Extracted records
======

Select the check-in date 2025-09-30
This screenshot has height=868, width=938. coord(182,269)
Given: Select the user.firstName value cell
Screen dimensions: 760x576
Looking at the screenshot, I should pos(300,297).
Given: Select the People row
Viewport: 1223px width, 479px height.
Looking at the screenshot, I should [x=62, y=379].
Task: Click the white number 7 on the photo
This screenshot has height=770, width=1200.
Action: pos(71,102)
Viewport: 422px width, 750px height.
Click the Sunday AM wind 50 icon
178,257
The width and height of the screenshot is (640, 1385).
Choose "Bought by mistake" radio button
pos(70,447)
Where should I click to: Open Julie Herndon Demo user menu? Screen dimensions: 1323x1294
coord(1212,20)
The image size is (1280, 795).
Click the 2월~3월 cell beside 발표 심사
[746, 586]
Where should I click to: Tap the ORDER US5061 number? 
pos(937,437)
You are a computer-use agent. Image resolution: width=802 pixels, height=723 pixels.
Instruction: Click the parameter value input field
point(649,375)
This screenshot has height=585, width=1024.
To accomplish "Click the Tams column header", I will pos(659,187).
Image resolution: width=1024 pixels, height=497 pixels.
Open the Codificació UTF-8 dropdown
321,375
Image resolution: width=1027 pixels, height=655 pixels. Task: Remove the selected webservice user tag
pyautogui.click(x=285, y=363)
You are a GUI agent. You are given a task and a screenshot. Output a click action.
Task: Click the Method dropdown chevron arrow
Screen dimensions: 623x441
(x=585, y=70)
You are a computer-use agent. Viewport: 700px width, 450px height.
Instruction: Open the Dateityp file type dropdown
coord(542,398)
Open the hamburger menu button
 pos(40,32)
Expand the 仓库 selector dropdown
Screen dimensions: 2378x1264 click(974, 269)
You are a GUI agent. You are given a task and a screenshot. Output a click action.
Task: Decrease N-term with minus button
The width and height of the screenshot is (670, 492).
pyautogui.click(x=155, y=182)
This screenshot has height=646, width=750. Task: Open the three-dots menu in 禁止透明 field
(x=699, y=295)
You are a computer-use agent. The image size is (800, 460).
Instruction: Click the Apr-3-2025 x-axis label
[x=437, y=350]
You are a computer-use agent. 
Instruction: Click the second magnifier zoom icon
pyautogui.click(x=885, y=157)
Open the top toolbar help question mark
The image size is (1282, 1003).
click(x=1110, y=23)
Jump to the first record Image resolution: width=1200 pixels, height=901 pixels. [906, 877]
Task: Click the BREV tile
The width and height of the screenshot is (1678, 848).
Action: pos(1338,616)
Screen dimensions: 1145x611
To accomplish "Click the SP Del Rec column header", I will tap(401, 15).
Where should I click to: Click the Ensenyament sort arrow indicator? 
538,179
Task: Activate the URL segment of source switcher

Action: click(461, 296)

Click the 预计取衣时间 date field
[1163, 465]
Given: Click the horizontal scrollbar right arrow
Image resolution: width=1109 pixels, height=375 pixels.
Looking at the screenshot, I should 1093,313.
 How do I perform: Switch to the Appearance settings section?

======

**What needs to be done:**
Scan the records for the string "header". Copy each line in which it appears.

**Finished task:**
To accomplish "Click the Tams column header", I will pos(659,187).
To accomplish "Click the SP Del Rec column header", I will tap(401, 15).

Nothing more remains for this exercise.